Question

Evaluate $$\frac{x^{2}+11}{3-x}$$ for $$x=4 i$$

Answer

**step1 Substitute the value of x into the expression**

Substitute $$x = 4i$$ into the given expression $$\frac{x^{2}+11}{3-x}$$.

$$\frac{(4i)^{2}+11}{3-(4i)}$$

**step2 Simplify the numerator**

First, calculate $$(4i)^{2}$$. Recall that $$i^{2} = -1$$.

$$(4i)^{2} = 4^{2} \times i^{2} = 16 \times (-1) = -16$$

Now substitute this back into the numerator and add 11.

$$-16 + 11 = -5$$

**step3 Simplify the denominator**

The denominator is $$3 - 4i$$. This is already in its simplest form.

$$3 - 4i$$

**step4 Perform the division by multiplying by the conjugate**

Now we have the expression $$\frac{-5}{3-4i}$$. To simplify this complex fraction, we multiply the numerator and the denominator by the conjugate of the denominator. The conjugate of $$3-4i$$ is $$3+4i$$.

$$\frac{-5}{3-4i} \times \frac{3+4i}{3+4i}$$

Multiply the numerators and the denominators separately.

Numerator multiplication:

$$-5 \times (3+4i) = -5 \times 3 + (-5) \times 4i = -15 - 20i$$

Denominator multiplication. Recall that $$(a-bi)(a+bi) = a^2 - (bi)^2 = a^2 - b^2i^2 = a^2 + b^2$$.

$$(3-4i)(3+4i) = 3^{2} + 4^{2} = 9 + 16 = 25$$

**step5 Write the final result in a+bi form**

Combine the simplified numerator and denominator to get the final result. Then separate the real and imaginary parts.

$$\frac{-15 - 20i}{25} = \frac{-15}{25} - \frac{20i}{25}$$

Simplify the fractions by dividing both the numerator and denominator by their greatest common divisor.

$$\frac{-15}{25} = -\frac{3}{5}$$

$$\frac{-20i}{25} = -\frac{4i}{5}$$

Thus, the final answer in the form $$a+bi$$ is:

$$-\frac{3}{5} - \frac{4}{5}i$$

Alternative answer

Answer: $$-\frac{3}{5} - \frac{4}{5}i$$ Explain
This is a question about evaluating an expression with complex numbers . The solving step is:

Hey there! This problem looks fun because it has `i` in it, which is a cool special number where `i * i` (or `i^2`) is equal to `-1`! Let's break it down.

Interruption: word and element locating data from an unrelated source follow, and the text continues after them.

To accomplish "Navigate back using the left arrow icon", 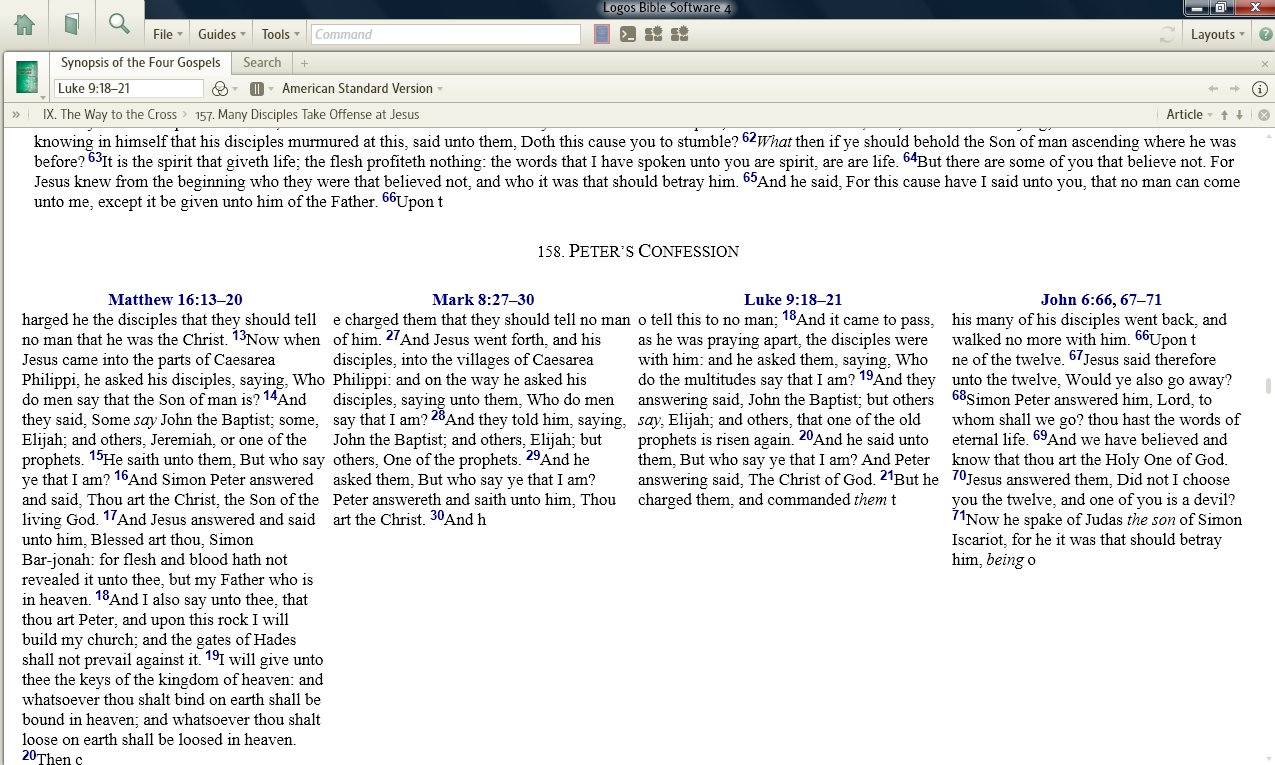I will pos(1212,88).
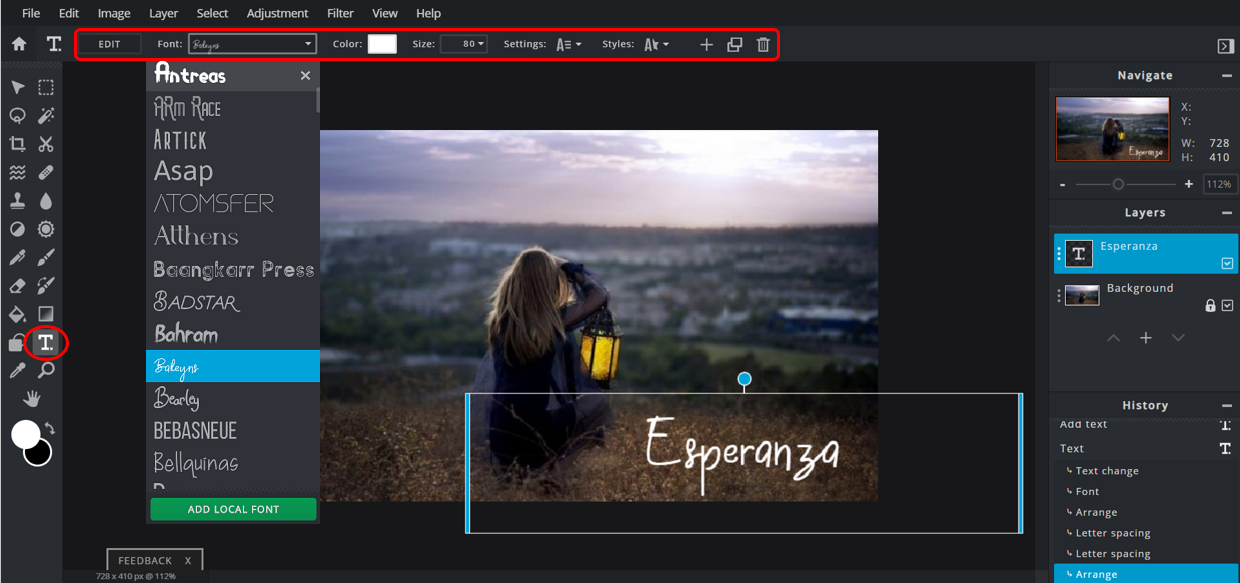
Task: Open the Filter menu
Action: pos(340,13)
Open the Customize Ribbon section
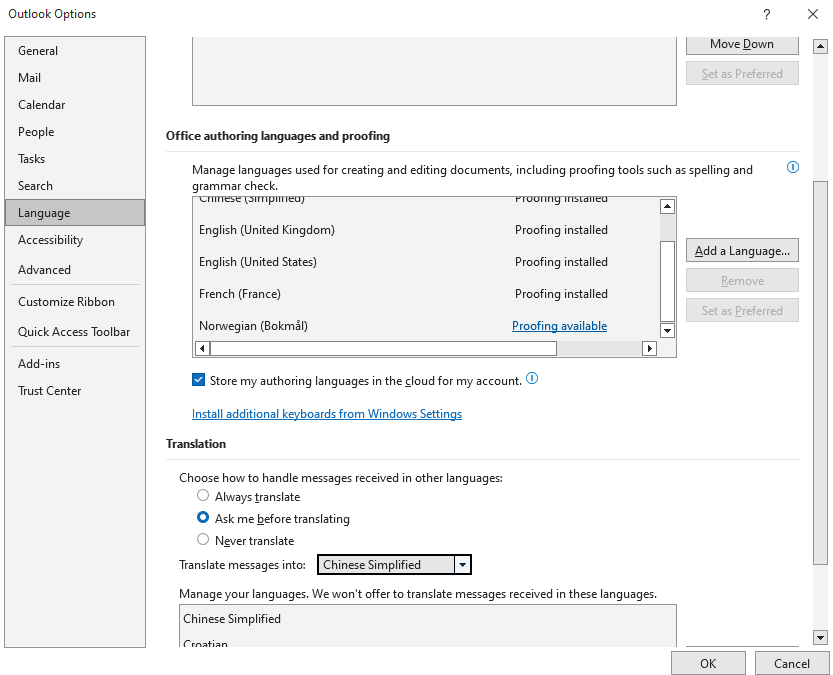The width and height of the screenshot is (833, 675). pyautogui.click(x=62, y=301)
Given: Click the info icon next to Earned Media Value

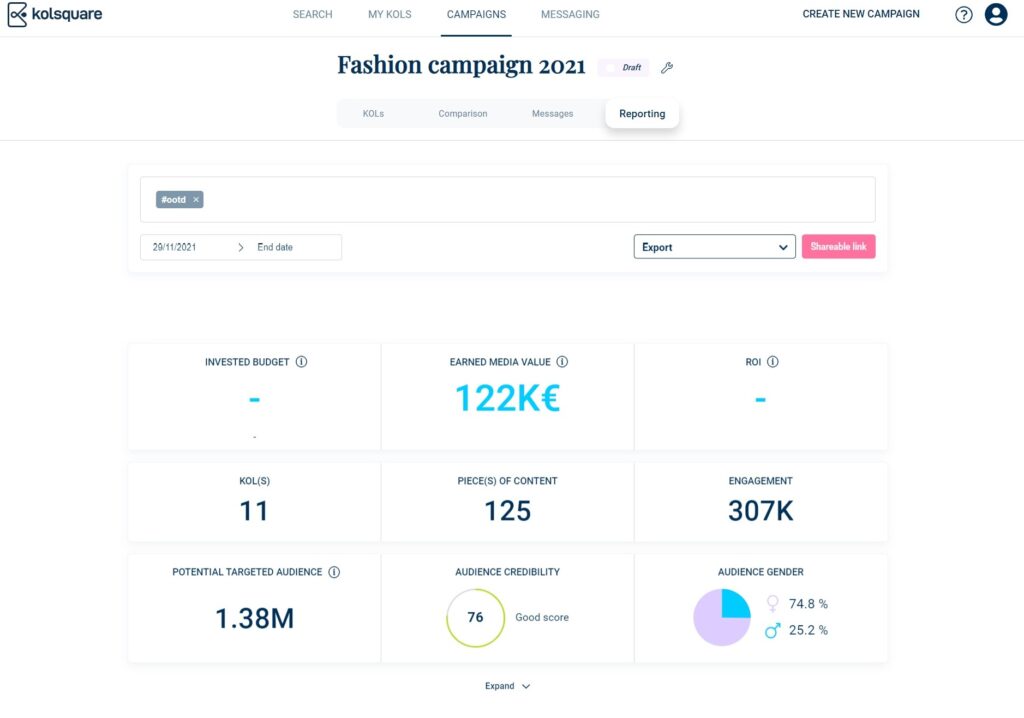Looking at the screenshot, I should point(562,362).
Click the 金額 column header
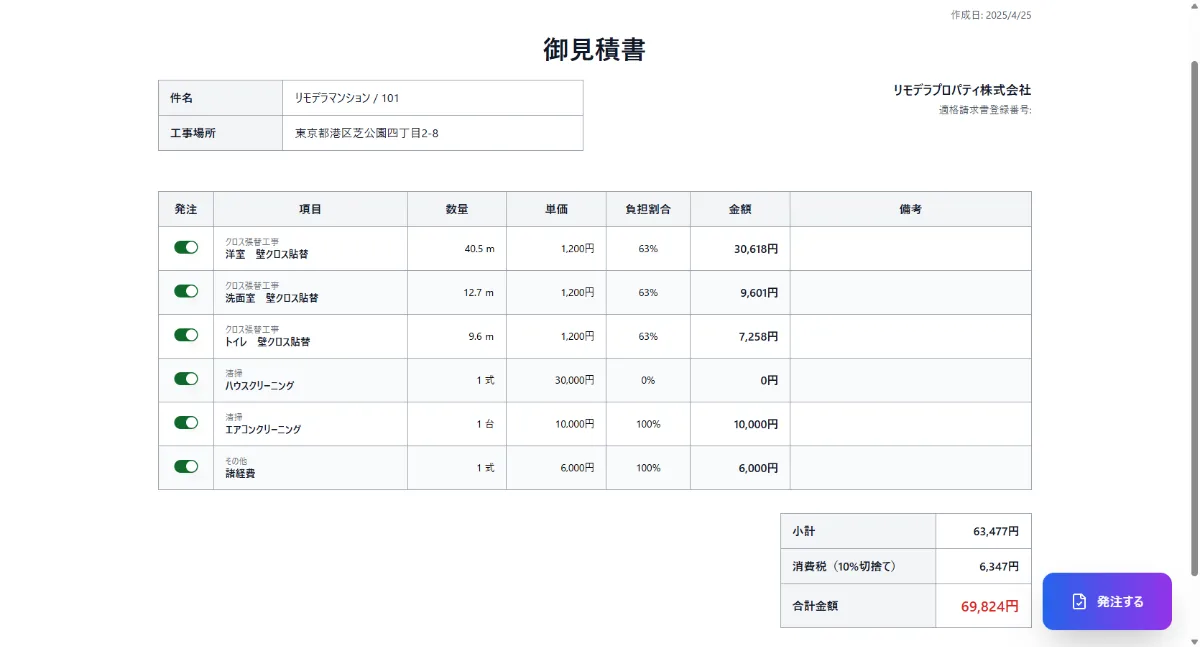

1. **Plug in the `x` value:** The problem tells us `x = 4i`. So, wherever we see `x` in the expression `(x^2 + 11) / (3 - x)`, we're going to put `4i`.
That makes it: `((4i)^2 + 11) / (3 - 4i)`

2. **Figure out `x^2`:** Let's calculate `(4i)^2`.
`(4i)^2 = 4^2 * i^2`
`= 16 * (-1)` (Remember, `i^2` is `-1`!)
`= -16`

3. **Work on the top part (numerator):** Now we put `-16` back into the top part of our expression:
`x^2 + 11 = -16 + 11`
`= -5`
So, the top part is `-5`.

4. **Look at the bottom part (denominator):** The bottom part is `3 - x`, which becomes `3 - 4i`.

5. **Put it all together:** So far, our expression looks like this: `-5 / (3 - 4i)`.
Now, we usually don't like to have `i` in the bottom of a fraction. It's like having a fraction that's not quite finished. To get rid of `i` in the bottom, we use a neat trick! We multiply both the top and the bottom by `3 + 4i`. This is called a "conjugate" and it helps `i` disappear from the denominator!

* **Multiply the bottom:**
`(3 - 4i) * (3 + 4i)`
We can do `3 * 3` (that's `9`), then `3 * 4i` (that's `12i`), then `-4i * 3` (that's `-12i`), and finally `-4i * 4i` (that's `-16i^2`).
So, `9 + 12i - 12i - 16i^2`
The `12i` and `-12i` cancel each other out! And `i^2` is `-1`.
So we have `9 - 16 * (-1)`
`= 9 + 16`
`= 25`
Yay! No more `i` in the bottom!

* **Multiply the top:**
`-5 * (3 + 4i)`
`= -5 * 3 + -5 * 4i`
`= -15 - 20i`

6. **Final Answer:** Now we have `(-15 - 20i) / 25`.
We can split this into two parts to make it super clear:
`-15/25 - 20i/25`
Then, we just simplify the fractions:
`-3/5 - 4/5i`

And that's our answer! Isn't that neat?